_WORK ORDER_
Report each line of the entries that contains the word "computer", copied in full.

Pixel coordinate grounding data
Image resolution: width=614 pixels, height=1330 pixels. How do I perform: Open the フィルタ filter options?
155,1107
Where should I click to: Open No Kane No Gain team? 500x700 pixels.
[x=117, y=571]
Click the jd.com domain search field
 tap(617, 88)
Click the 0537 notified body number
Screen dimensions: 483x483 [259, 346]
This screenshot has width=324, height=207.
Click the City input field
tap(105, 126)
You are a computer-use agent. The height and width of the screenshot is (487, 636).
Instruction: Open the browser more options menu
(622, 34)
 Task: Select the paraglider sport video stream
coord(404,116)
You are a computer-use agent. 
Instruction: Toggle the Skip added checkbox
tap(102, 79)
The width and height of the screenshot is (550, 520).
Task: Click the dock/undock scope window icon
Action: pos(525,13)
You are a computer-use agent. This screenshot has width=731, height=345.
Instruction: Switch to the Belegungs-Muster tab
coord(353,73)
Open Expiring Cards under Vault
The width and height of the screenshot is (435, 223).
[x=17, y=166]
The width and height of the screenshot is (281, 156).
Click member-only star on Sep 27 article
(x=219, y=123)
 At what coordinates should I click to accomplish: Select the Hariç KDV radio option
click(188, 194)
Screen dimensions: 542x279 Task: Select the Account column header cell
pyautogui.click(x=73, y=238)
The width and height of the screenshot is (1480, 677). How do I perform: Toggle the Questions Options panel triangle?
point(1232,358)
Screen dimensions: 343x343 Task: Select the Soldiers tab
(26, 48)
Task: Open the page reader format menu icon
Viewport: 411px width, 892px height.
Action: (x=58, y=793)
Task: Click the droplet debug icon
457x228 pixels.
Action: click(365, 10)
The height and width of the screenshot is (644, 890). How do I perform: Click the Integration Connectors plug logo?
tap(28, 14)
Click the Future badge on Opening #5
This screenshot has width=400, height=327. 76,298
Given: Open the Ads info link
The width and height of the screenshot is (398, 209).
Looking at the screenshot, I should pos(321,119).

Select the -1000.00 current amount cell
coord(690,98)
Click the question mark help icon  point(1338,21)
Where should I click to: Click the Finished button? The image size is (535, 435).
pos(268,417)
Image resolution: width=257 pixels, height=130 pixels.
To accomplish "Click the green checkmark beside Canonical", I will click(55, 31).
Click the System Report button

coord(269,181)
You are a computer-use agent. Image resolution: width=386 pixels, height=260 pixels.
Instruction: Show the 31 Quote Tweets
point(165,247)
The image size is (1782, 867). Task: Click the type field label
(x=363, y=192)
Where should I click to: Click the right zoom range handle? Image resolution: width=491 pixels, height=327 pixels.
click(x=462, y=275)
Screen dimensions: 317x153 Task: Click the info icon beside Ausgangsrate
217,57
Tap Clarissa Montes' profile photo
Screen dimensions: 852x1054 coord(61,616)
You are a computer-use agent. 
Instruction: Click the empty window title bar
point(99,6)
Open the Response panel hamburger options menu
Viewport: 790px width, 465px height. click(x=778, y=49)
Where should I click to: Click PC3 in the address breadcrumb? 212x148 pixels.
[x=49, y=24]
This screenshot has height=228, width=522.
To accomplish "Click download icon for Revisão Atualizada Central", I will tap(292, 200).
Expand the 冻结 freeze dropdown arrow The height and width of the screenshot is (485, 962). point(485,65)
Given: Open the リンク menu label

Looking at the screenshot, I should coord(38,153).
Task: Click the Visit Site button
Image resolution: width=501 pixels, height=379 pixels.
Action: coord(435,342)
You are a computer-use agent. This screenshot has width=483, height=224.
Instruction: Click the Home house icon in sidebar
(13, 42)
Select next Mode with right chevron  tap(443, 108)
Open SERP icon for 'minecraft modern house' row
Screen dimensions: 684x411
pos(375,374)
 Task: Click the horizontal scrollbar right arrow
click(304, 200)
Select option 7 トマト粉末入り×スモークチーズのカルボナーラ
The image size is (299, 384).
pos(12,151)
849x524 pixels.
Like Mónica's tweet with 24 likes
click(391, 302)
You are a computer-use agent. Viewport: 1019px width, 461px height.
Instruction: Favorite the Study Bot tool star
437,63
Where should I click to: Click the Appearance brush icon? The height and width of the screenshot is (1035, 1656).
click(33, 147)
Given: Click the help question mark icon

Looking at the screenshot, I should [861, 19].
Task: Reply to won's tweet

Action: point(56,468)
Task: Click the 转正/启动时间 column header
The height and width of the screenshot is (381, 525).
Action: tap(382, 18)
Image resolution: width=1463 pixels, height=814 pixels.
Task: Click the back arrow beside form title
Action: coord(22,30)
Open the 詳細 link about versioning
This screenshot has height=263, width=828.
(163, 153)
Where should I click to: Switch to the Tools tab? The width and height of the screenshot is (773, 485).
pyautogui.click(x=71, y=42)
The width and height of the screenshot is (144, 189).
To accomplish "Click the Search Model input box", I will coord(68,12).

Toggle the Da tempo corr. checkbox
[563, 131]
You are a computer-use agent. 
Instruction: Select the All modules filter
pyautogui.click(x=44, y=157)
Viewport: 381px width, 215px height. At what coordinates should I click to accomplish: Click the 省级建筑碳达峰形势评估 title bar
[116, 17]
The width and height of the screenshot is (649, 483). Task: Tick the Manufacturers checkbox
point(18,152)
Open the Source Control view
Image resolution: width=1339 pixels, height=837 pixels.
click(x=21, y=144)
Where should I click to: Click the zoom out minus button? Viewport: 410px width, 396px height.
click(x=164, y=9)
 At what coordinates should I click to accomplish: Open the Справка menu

_SOLUTION TO THIS PROBLEM_
You are a computer-use agent. The height and width of the screenshot is (487, 636).
You are a computer-use agent. 
You are a computer-use agent. This screenshot has width=731, height=345.
You are a computer-use agent. Image resolution: width=386 pixels, height=260 pixels.
You are a computer-use agent. 
You are a computer-use agent. This screenshot has width=483, height=224.
You are a computer-use agent. Viewport: 1019px width, 461px height.
You are a computer-use agent. 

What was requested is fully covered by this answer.